The Cost of Living by Rob Roberge

Wednesday, June 12, 2013


The Cost of Living

by Rob Roberge 
Other Voices Books

Both gritty and lyrical, The Cost of Living by Rob Roberge is a drug-fueled emotional rollercoaster ride that mainlines the voices of Denis Johnson, Charles Bukowski, and Jim Carroll, leaving you spent and shaky, looking for your next fix. Roberge shows us the life and times of Bud Barrett, a failed musician, who has fallen from grace. Jumping back and forth from the present to the past, touching down at various crossroads in Bud’s troubled existence, Roberge paints a vivid picture of loss and hope, desire and human frailty, redemption and addiction, that is painful to watch and yet a cautionary tale for us all.
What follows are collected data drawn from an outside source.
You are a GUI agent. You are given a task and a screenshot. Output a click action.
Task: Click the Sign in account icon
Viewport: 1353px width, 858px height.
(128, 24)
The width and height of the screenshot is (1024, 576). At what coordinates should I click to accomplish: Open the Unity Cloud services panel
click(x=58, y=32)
Either Roberge has had a rough life or he simply found a way to channel the authenticity of the junkie experience. I’m guessing a little of both. Part of what makes this such a compelling story are the details, the up-close moments that make us squirm and look away, always coming back to the page to see how it turns out. Even if you’ve never had so much as a beer or a joint, let alone speed, heroin, or morphine, the visceral accounts of euphoria and withdrawal Roberge injects into the story give you everything you need to understand the duality of addiction. This is Bud on suffering and rehab:

The first three days of cleaning out are a pain and suffering you can’t believe are happening. And the suffering gets wrapped up in the awareness that you did this to yourself. That you’ve been doing it to yourself for years. Every cramp, every sandpaper-hot rusty pained blink of your aching eyes, every stream and eruption of puke and piss and shit you can’t control escaping from your clenched, hurt body, every nerve ending going off like a trillion simultaneous electric shocks, every second of begging for sleep and not getting it. Through all of that, you sit there, rolling on the floor, despising yourself and swearing you’ll never, never, never go through this again, no matter what.
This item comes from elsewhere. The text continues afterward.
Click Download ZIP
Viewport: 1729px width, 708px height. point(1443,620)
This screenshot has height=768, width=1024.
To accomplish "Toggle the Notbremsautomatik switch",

What adds to this physical pain and suffering is the emotional damage that goes with it. What he doesn’t say at the end of this passage, but we hear in our head, is the next line: And yet, you do it again. That’s addiction, that’s the power of the monkey that sits on your back screeching in your ear.

Buried beneath the years of addiction, and failure, is the dysfunction that Bud was forced to endure by his abusive father and long-dead mother. There is a history of insanity in the family, physical and mental abuse, and, of course, a wide range of drug addictions. When you stack the angry father on top of the suicide of the mother, the son is mangled and fractured from the beginning. Take this bit of advice from Bud’s father: “I’m going to give you a life lesson, Bud. Everyone who matters to you? You want to know what life boils down to? They bury you or you bury them.”

This is not a healthy relationship. It’s not surprising that much later in the novel, Bud has these thoughts about his life and his actions: “The thought of killing my father sickens me. I would never have imagined my life would come to a moment like this. But then, my life has been filled with moments I never would have guessed were coming. Everyone’s life is, I suppose. None of us are special.”

This is the mind that has been destroyed over the years. This is the voice of a man who has found love and lost it through his inability to control his habits, to remain clean, to keep his word. And that’s a heavy weight that settles over the reader.

But this novel is not one note—it is not just a vicious circle of failure and depression, surrounded by the bliss and enlightenment of the fleeting highs that Bud seeks. We are allowed to feel the excitement of his career as a musician, the core member of a band called the Popular Mechanics. We get to witness his genius as a poker player, the mind behind the math and courage it takes to play this game at the highest levels. And we get to know him as husband, the way he gives himself over to his wife Olivia, and the intimacy and beauty of two people that are engulfed by each other, made whole by each other—the sum greater than its parts. And that’s what makes his failures that much more spectacular. It would be easy to laugh at the lengths he goes to in order to score drugs, the stupid plans, the ridiculous ways that he compromises himself. At times, it is funny, until you realize that this is a real person, not a cartoon, and the black comedy turns back into despair—always with a sprinkling of hope, a dusting of optimism, rooting for him to finally wake up, to get his act together, to understand the pain he is inflicting on those around him, since he obviously doesn’t care about himself.

The definition of insanity is doing the same thing over and over but expecting different results. It’s also been said that a body pulled in many directions at once doesn’t move at all. Rob Roberge has shown us the tenderness of our humanity and the brutality of our base desires. And with the final words of his novel The Cost of Living, he shows us that even after years of abuse and pain, there is always a chance that we can change and evolve—if only we’ll fight for our miserable lives hard enough:

I dump the vial—the empty ones and the full one—into the garbage can. . . . I feel bad about not knowing some junkie in town because, whether I’m doing the morphine or not, it just feels wrong to throw the full ones out. I walk down the sidewalk and cross on the green light even though I have no idea what direction it’s taking me. No idea where I’m going, but wanting, somehow, to be in motion among strangers in this city where I was born.